Rows from a dataset
________________________

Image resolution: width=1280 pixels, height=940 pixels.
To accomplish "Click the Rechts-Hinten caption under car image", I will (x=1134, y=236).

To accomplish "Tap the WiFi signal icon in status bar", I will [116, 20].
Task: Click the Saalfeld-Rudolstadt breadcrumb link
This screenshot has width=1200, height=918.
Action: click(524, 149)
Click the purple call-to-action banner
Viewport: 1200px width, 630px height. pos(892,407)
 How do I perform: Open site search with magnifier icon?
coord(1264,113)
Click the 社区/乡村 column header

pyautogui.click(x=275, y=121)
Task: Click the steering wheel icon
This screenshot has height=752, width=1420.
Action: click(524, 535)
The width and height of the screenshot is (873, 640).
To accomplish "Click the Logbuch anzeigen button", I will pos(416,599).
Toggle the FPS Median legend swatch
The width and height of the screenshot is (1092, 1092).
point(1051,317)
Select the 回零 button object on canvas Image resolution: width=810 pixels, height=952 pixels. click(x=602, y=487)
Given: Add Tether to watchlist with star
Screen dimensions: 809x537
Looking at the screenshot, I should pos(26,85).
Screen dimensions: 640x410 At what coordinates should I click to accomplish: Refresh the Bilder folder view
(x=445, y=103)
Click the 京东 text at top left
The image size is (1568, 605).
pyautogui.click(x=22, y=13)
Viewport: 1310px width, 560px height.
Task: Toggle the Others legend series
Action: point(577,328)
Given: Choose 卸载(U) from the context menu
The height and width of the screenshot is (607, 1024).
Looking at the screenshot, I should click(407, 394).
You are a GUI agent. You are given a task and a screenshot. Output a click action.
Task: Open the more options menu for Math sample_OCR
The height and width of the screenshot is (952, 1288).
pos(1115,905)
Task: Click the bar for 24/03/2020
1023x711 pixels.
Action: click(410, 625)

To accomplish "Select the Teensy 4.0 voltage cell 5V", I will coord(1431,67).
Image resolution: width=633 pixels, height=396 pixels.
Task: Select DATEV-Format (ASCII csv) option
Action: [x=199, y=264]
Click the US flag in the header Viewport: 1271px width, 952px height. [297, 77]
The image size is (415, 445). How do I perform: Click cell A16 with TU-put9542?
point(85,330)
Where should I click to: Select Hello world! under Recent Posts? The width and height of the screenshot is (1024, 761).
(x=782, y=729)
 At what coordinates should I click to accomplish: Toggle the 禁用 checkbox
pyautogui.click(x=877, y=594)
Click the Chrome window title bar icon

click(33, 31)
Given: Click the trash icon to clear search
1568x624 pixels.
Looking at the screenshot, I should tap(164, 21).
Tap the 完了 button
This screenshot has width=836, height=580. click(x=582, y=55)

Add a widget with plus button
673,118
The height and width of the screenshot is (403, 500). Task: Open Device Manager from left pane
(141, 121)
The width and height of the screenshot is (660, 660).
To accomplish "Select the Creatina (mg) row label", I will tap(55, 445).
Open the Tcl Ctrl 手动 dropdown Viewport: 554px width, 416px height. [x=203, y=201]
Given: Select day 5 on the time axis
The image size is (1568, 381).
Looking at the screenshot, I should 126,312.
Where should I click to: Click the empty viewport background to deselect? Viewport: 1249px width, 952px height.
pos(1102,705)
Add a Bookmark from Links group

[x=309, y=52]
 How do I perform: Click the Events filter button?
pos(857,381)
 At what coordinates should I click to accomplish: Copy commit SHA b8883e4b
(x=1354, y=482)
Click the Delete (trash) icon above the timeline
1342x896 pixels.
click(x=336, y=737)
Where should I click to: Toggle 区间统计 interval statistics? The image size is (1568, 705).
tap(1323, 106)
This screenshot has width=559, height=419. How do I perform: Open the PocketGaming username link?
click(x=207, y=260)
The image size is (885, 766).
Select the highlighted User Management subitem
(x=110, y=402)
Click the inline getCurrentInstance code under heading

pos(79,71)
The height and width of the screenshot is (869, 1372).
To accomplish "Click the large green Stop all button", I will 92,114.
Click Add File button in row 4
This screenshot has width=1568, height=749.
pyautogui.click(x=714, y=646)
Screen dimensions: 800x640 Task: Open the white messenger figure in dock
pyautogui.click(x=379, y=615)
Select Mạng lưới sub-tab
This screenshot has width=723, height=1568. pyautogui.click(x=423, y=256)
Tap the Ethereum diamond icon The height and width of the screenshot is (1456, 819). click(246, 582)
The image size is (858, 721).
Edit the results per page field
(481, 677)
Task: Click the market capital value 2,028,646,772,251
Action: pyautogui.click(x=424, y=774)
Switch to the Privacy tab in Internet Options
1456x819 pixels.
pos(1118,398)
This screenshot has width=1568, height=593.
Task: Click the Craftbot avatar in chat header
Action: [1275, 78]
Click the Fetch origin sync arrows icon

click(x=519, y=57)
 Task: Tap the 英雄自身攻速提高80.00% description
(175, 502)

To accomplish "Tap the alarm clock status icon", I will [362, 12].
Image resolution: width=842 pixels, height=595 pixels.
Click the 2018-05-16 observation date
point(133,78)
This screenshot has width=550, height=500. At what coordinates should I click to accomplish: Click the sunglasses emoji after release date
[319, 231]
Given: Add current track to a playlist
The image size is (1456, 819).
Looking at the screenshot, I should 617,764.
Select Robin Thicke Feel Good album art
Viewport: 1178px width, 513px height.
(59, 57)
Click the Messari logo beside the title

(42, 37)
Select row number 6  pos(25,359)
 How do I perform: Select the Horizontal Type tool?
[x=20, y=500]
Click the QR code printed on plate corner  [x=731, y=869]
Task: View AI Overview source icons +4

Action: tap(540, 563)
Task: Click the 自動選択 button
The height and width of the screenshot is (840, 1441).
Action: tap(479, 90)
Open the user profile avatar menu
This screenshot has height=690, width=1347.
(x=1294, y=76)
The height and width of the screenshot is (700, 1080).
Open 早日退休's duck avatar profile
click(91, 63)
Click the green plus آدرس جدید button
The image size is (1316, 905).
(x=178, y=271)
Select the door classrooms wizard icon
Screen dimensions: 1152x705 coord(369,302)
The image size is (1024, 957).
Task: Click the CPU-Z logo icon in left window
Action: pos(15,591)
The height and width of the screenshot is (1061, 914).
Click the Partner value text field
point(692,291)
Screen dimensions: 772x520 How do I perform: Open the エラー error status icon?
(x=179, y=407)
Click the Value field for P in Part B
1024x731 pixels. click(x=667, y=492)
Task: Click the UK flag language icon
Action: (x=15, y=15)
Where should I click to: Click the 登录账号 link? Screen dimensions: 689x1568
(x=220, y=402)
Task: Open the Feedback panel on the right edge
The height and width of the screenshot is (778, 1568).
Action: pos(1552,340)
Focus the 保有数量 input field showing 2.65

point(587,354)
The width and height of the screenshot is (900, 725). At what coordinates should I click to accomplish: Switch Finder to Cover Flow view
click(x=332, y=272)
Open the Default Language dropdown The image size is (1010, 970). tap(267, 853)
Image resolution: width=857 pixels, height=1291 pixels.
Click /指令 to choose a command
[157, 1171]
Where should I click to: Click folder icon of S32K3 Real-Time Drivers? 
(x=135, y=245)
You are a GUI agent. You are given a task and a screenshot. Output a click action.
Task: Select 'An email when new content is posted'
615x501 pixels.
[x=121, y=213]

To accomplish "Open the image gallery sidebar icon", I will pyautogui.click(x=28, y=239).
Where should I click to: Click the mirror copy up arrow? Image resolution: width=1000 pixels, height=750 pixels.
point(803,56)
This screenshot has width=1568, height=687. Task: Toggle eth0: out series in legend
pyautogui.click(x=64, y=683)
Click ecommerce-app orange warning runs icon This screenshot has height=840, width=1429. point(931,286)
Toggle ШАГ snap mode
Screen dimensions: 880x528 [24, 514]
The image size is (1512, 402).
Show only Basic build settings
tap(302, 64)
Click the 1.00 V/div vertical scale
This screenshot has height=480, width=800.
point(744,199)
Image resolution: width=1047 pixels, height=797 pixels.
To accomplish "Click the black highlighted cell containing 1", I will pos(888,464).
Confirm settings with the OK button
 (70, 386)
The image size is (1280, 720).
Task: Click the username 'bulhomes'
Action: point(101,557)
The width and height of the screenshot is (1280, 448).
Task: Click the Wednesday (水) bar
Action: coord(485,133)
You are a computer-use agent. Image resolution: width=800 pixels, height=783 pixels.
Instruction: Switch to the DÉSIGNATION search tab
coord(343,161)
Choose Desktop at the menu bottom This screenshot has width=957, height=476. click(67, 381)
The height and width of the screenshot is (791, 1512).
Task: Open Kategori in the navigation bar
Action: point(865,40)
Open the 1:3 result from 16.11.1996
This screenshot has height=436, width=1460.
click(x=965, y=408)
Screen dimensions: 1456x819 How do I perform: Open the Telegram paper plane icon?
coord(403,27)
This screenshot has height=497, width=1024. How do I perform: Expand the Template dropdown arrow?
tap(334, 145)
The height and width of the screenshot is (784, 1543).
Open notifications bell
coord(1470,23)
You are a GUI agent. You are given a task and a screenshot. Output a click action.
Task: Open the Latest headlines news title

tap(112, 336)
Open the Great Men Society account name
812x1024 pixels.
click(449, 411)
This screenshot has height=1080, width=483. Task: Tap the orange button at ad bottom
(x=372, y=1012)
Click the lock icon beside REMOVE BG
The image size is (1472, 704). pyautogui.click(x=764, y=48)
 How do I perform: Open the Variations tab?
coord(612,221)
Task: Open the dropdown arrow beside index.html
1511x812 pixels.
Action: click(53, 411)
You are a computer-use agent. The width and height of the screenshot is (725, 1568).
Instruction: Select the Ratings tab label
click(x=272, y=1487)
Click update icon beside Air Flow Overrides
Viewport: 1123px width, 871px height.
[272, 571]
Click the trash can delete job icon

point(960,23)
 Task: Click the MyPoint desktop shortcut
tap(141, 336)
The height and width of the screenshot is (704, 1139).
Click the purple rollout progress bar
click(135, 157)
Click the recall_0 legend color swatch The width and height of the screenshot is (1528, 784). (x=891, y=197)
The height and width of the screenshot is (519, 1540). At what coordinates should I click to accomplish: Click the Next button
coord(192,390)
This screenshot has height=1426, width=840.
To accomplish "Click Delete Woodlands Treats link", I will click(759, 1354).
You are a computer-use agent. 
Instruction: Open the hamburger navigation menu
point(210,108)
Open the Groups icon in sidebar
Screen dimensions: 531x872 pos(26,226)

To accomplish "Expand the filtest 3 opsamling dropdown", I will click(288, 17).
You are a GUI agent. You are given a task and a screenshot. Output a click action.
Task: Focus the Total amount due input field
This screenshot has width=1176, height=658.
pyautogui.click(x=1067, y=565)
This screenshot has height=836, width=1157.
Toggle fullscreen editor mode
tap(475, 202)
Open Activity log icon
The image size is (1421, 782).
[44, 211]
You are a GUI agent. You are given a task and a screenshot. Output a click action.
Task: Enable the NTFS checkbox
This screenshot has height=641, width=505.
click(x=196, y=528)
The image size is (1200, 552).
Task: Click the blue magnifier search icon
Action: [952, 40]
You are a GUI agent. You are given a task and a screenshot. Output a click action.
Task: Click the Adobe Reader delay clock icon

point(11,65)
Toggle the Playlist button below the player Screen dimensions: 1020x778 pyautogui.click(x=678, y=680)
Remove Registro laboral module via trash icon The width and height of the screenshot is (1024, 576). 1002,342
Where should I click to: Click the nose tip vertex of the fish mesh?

________________________

### Task details
Render the data as a numbered list, beginning with the first line and continuing through the line that contains "Select the 回零", omitting blank lines.

### Exercise answer
1. Image resolution: width=1280 pixels, height=940 pixels.
2. To accomplish "Click the Rechts-Hinten caption under car image", I will (x=1134, y=236).
3. To accomplish "Tap the WiFi signal icon in status bar", I will [116, 20].
4. Task: Click the Saalfeld-Rudolstadt breadcrumb link
5. This screenshot has width=1200, height=918.
6. Action: click(524, 149)
7. Click the purple call-to-action banner
8. Viewport: 1200px width, 630px height. pos(892,407)
9.  How do I perform: Open site search with magnifier icon?
10. coord(1264,113)
11. Click the 社区/乡村 column header
12. pyautogui.click(x=275, y=121)
13. Task: Click the steering wheel icon
14. This screenshot has height=752, width=1420.
15. Action: click(524, 535)
16. The width and height of the screenshot is (873, 640).
17. To accomplish "Click the Logbuch anzeigen button", I will pos(416,599).
18. Toggle the FPS Median legend swatch
19. The width and height of the screenshot is (1092, 1092).
20. point(1051,317)
21. Select the 回零 button object on canvas Image resolution: width=810 pixels, height=952 pixels. click(x=602, y=487)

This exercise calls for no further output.